POLICE IN PENNSYLVANIA are being urged to open an investigation into whether 57 Irishmen working on building a railway in Philadelphia in 1832 may have been murdered.
While it was previously thought that the 57 men – who worked on the Philadelphia and Columbia railroad and who were mostly from counties Donegal, Tyrone and Derry – had died of cholera, the discovery of what could be their bones on the site suggests some may have met a more gruesome demise.
Two skulls recovered at the mass grave in which the men are believed buried – known as ‘Duffy’s Cut‘ after Philip Duffy, the man who hired the Irish workers – showed signs that they had incurred violent trauma, with one showing a possible bullet hole. Another pair recovered previously showed signs of blunt force trauma.

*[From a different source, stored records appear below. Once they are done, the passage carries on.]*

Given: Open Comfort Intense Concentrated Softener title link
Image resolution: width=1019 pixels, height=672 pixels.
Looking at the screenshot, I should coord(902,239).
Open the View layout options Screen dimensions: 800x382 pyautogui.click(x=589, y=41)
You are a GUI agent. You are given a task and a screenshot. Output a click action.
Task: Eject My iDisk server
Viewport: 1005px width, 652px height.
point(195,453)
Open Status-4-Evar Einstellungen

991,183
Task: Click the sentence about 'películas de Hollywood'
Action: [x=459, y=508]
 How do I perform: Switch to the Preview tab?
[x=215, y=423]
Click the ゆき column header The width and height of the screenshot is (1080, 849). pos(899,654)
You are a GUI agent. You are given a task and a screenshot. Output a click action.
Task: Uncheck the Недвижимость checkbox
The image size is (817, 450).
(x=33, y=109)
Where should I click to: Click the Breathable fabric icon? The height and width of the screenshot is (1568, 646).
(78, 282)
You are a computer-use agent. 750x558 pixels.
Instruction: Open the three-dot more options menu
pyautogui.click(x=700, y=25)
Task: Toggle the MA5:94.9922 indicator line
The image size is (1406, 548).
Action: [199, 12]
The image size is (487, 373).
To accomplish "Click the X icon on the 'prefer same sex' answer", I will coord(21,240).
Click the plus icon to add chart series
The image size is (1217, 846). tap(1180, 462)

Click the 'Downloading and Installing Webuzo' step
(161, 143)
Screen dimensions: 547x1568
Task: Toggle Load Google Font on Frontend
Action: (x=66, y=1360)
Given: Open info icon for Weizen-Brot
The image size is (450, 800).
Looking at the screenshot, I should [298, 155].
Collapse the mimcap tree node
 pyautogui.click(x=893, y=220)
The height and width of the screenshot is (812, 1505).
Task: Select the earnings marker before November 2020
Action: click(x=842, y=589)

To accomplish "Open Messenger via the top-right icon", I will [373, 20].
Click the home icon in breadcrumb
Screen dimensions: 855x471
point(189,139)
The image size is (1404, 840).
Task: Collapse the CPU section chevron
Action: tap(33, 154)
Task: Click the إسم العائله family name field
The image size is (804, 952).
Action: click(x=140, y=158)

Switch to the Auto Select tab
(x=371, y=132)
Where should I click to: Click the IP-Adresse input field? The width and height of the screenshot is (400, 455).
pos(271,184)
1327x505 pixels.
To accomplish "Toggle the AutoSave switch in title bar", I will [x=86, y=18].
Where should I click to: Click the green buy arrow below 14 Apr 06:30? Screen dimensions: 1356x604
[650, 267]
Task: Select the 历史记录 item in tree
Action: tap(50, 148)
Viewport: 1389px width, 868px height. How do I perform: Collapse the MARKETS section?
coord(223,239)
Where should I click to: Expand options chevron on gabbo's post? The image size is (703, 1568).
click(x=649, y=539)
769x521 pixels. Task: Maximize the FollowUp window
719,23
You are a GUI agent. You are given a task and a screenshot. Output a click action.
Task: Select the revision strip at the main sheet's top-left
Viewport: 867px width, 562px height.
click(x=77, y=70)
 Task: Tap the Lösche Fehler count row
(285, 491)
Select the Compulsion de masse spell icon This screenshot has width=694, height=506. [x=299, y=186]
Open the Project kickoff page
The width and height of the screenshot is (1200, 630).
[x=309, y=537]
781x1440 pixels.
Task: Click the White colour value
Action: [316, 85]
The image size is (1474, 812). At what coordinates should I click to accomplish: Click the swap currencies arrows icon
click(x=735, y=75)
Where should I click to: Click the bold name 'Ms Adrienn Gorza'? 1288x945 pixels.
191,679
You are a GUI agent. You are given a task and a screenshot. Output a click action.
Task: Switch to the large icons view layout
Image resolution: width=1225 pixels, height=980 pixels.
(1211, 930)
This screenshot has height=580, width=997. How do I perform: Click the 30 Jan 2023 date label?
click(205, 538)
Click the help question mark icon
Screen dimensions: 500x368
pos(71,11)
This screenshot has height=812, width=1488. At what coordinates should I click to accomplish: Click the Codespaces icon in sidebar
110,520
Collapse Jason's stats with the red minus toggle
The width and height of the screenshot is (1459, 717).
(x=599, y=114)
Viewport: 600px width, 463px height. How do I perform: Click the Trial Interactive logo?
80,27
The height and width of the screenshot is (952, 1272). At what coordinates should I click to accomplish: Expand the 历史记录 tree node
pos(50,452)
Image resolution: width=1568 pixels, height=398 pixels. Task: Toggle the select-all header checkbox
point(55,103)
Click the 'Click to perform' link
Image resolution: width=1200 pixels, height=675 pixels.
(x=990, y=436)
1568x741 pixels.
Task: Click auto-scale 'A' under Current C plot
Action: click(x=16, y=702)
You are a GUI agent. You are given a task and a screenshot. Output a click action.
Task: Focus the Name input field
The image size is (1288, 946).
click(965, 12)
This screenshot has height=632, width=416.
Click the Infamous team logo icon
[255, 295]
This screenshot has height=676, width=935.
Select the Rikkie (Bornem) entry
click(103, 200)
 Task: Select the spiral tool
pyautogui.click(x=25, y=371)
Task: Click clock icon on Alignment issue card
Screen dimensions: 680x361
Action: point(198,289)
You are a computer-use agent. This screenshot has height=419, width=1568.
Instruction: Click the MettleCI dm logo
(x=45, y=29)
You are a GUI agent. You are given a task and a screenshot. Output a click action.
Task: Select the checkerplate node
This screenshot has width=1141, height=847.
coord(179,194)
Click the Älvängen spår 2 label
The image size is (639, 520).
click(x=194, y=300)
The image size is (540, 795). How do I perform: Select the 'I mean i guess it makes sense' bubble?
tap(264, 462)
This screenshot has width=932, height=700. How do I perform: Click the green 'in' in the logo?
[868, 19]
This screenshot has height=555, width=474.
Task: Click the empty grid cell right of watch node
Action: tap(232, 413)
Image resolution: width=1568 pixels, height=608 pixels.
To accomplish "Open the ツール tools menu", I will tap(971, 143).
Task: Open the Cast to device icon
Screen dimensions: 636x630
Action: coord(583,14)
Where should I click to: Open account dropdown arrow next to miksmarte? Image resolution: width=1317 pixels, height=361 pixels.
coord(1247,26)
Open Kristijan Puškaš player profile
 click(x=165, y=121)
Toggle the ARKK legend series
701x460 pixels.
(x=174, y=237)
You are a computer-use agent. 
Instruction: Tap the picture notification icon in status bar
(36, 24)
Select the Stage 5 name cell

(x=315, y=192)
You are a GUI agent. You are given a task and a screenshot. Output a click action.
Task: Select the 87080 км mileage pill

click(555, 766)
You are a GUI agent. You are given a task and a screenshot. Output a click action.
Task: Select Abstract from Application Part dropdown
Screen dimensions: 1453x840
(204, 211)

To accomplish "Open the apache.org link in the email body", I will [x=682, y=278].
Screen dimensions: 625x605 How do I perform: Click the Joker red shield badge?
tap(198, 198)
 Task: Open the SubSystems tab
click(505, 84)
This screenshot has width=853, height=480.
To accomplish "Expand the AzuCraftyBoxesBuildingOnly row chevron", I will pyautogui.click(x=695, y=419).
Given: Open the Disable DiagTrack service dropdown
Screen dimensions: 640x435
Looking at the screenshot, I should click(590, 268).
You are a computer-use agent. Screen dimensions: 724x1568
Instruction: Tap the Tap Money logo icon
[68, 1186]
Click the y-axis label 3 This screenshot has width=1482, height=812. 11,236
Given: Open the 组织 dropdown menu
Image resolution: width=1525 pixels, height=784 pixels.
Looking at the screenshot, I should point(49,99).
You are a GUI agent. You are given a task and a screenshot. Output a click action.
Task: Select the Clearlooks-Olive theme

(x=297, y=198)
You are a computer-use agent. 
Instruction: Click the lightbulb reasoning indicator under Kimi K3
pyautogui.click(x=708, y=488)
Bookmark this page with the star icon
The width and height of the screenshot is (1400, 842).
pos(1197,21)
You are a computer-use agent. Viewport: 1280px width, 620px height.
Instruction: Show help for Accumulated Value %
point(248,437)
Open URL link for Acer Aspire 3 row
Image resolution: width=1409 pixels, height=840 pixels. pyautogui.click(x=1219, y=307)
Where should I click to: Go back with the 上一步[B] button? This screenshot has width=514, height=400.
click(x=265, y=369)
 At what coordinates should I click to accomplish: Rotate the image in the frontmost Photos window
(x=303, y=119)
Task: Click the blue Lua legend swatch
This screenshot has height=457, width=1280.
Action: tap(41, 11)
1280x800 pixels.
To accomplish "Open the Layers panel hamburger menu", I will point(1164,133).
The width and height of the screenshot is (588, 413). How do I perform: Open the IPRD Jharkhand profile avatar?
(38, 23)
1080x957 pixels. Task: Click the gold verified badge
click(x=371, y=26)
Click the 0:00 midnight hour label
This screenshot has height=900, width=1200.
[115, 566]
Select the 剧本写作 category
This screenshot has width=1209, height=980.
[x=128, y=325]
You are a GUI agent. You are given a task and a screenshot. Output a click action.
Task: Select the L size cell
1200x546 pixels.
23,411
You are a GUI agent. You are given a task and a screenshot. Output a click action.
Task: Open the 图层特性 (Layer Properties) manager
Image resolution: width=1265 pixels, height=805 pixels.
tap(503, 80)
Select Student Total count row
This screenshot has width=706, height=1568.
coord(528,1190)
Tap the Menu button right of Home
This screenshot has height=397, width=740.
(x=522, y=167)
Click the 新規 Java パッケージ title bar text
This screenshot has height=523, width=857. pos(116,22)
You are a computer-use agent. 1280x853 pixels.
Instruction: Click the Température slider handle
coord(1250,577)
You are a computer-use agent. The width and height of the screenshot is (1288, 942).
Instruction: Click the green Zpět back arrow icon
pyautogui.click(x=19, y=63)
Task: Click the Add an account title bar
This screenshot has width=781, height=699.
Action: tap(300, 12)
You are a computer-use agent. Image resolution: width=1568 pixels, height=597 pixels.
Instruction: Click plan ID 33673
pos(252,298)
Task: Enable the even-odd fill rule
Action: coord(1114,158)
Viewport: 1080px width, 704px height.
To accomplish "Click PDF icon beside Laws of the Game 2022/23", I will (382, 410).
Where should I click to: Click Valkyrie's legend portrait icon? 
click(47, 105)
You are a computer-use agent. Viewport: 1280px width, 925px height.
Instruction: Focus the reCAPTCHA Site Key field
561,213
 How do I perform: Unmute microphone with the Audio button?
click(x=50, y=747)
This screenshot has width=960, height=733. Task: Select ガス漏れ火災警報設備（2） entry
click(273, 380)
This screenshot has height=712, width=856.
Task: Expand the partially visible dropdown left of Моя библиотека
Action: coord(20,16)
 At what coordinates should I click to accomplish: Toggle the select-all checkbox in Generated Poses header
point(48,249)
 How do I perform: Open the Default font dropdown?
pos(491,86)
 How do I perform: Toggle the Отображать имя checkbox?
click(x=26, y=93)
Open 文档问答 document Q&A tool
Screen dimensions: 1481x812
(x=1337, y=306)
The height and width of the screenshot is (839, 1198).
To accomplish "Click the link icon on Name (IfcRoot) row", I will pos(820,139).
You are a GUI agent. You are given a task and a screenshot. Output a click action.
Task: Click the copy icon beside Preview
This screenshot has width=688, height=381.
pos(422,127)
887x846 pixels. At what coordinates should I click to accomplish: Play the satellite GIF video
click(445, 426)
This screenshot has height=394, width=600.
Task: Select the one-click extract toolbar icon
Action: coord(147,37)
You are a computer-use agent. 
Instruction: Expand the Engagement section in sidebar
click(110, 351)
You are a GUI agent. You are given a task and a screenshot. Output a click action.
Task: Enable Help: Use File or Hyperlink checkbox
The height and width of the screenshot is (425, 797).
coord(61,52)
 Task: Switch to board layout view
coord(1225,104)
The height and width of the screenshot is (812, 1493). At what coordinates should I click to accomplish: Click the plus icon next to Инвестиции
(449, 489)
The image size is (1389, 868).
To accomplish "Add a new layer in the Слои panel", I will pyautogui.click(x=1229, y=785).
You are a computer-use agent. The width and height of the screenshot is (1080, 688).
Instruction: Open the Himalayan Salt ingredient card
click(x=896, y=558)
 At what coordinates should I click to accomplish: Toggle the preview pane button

William Watson, who with his twin brother Frank has been working for almost ten years in an attempt to get to the bottom of the mystery of the men’s deaths, said he believed the skulls showed that the death “was much more than a cholera epidemic”.
While the Watsons believe that many of the men did die from cholera, with the disease being rampant at the time, the others may have been killed by vigilantes because of an anti-Irish prejudice or tensions between various immigrant groups.
They believed they have identified one victim as 18-year-old John Ruddy, after discovering a set of teeth with a missing upper molar, a genetic trait shared by some of his surviving Irish relatives.
They say that Duffy ordered his men to burn the bodies of the men for sanitary reasons, and to bury them underneath the railroad. Their families in Ireland were never notified of their deaths.
Ireland’s ambassador to the United States, Michael Collins, may now call for a formal investigation into the deaths, after visiting the site last summer and describing the story of the Irish emigrants as ‘an important one to tell’.